Conviction Dismissal Under Penal Code 1203.4

After completing probation, you can petition the court to dismiss the conviction entirely under Penal Code 1203.4. If granted, the court withdraws your guilty plea and dismisses the case. PC 422 is not listed among the offenses excluded from this relief.8California Legislative Information. California Penal Code 1203.4 – Dismissal of Accusations

A dismissal under 1203.4 releases you from most penalties and disabilities of the conviction, and in most private employment contexts you can legally answer “no” when asked about felony convictions. It does not, however, restore firearms rights on its own — that requires the separate 17(b) reduction for wobbler offenses. The best approach for felony PC 422 convictions is usually to seek the 17(b) reduction first, then the 1203.4 dismissal.

Common Defenses

Defense strategies in PC 422 cases almost always focus on knocking out one of the required elements. If even one element fails, the charge doesn’t hold.

The most common defense is that the statement wasn’t a genuine threat. People say extreme things during arguments, breakups, and confrontations that sound terrible in a police report but were obviously hyperbole in context. A defense attorney will try to show the statement was an expression of frustration or anger rather than a real communication of intent to harm. Context matters enormously here — the same words can be a clear threat in one situation and obvious bluster in another.

Challenging the “sustained fear” element is another frequent approach. The defense may argue the victim wasn’t actually afraid, or that any fear was momentary rather than sustained, or that the fear wasn’t reasonable given the circumstances.

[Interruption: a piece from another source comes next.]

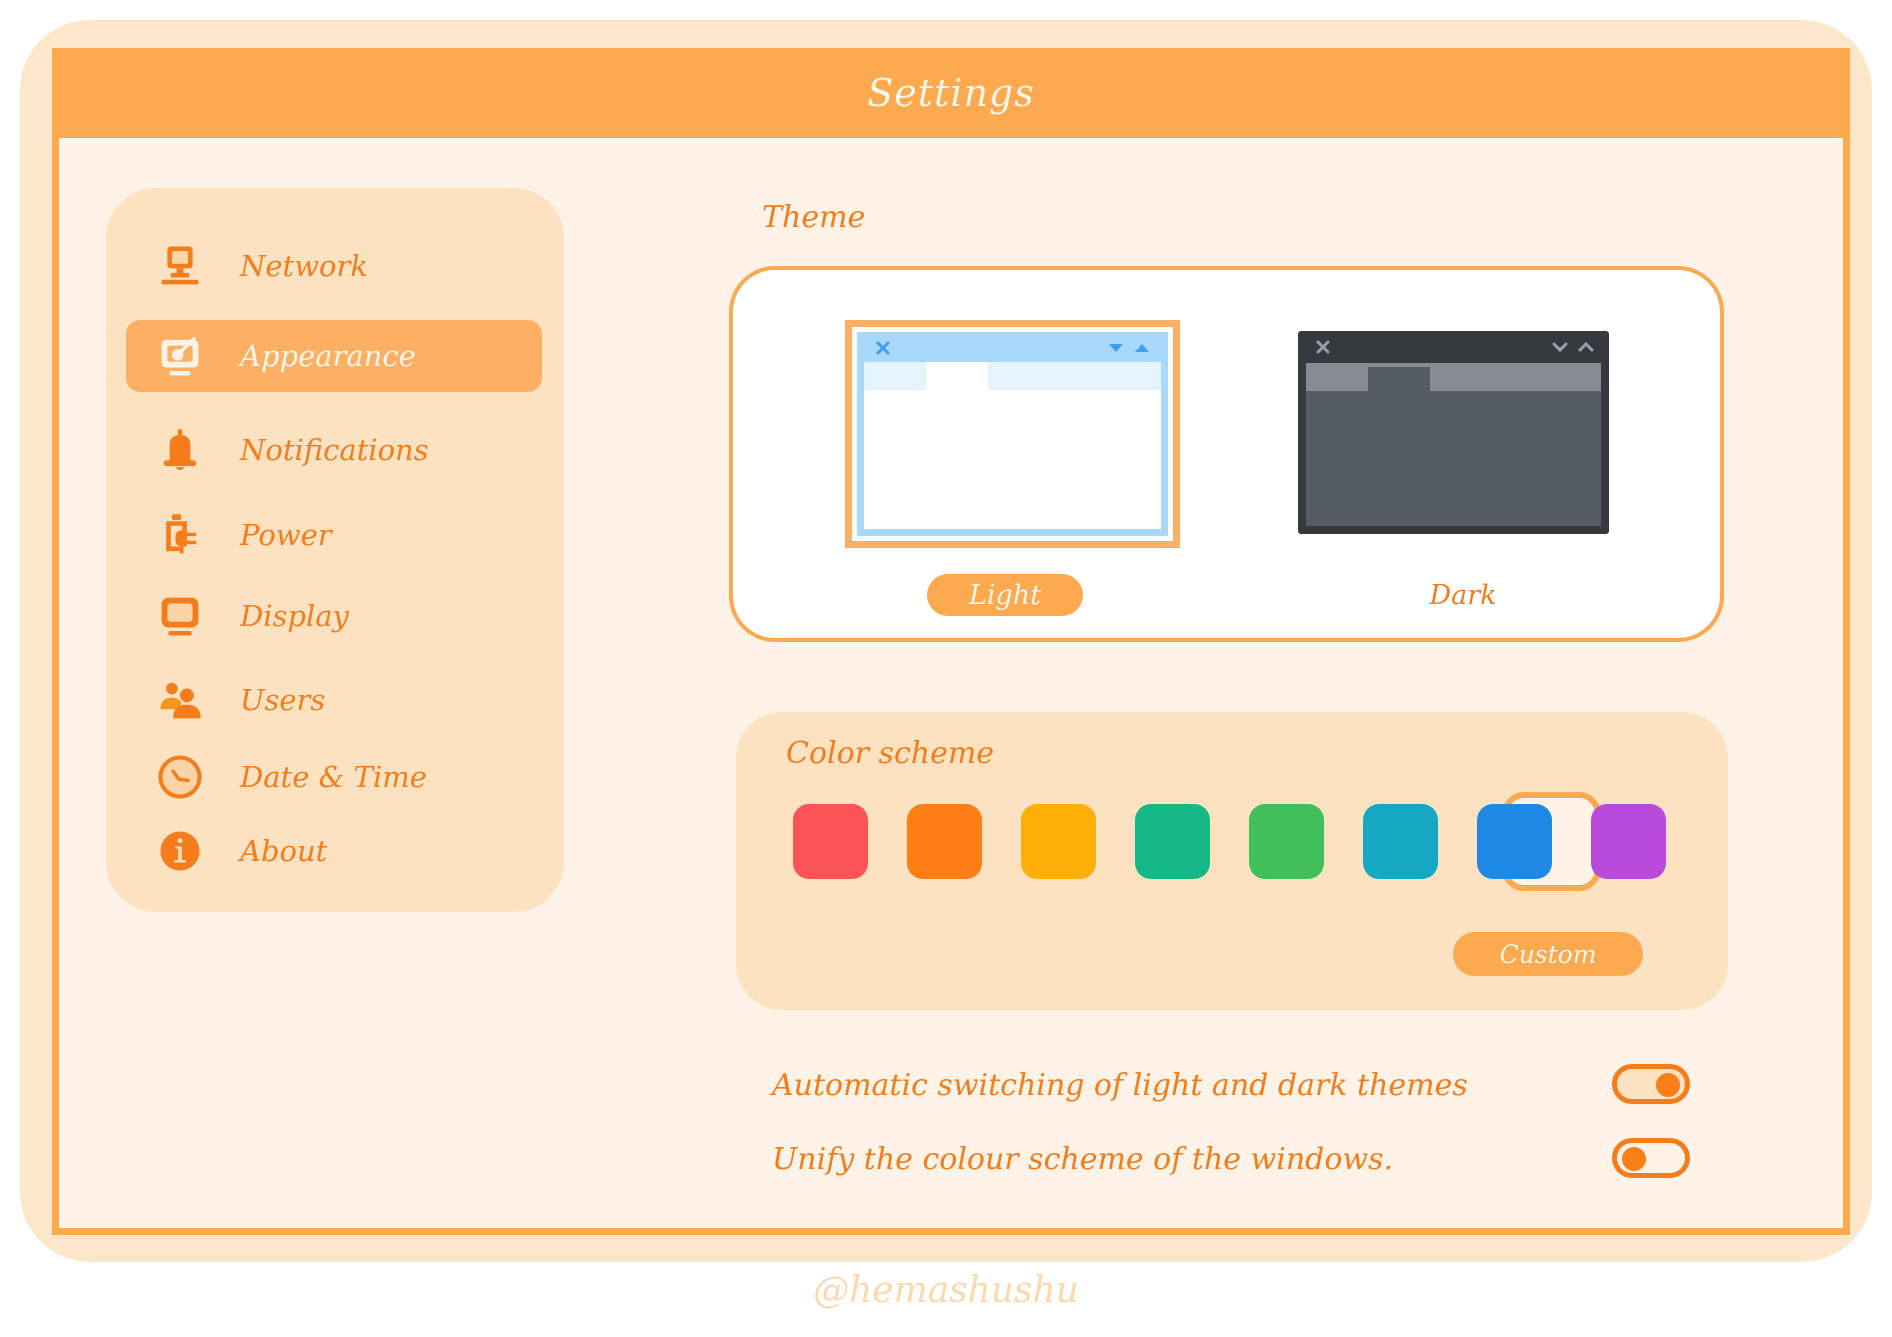 The height and width of the screenshot is (1337, 1892). I want to click on sidebar-item-display: Display, so click(334, 616).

If the victim laughed off the threat, continued the conversation normally, or didn’t take any protective action afterward, that undercuts the prosecution’s case.

Vagueness and lack of immediacy can also defeat a charge. A statement like “you’ll regret this someday” is conditional and nonspecific — it doesn’t convey the kind of clear, immediate danger the statute requires. The more vague or hypothetical the statement, the harder it is for the prosecution to prove it meets the statutory standard.1California Legislative Information. California Code PEN 422 – Criminal Threats

In some cases, mental health conditions may be raised to show the defendant lacked the specific intent required for a conviction. This defense typically requires expert testimony from a forensic psychologist and is more effective as a mitigating factor at sentencing than as a complete defense at trial. Judges weighing felony versus misdemeanor sentencing do consider mental health issues, and this can be the difference between prison and probation with treatment.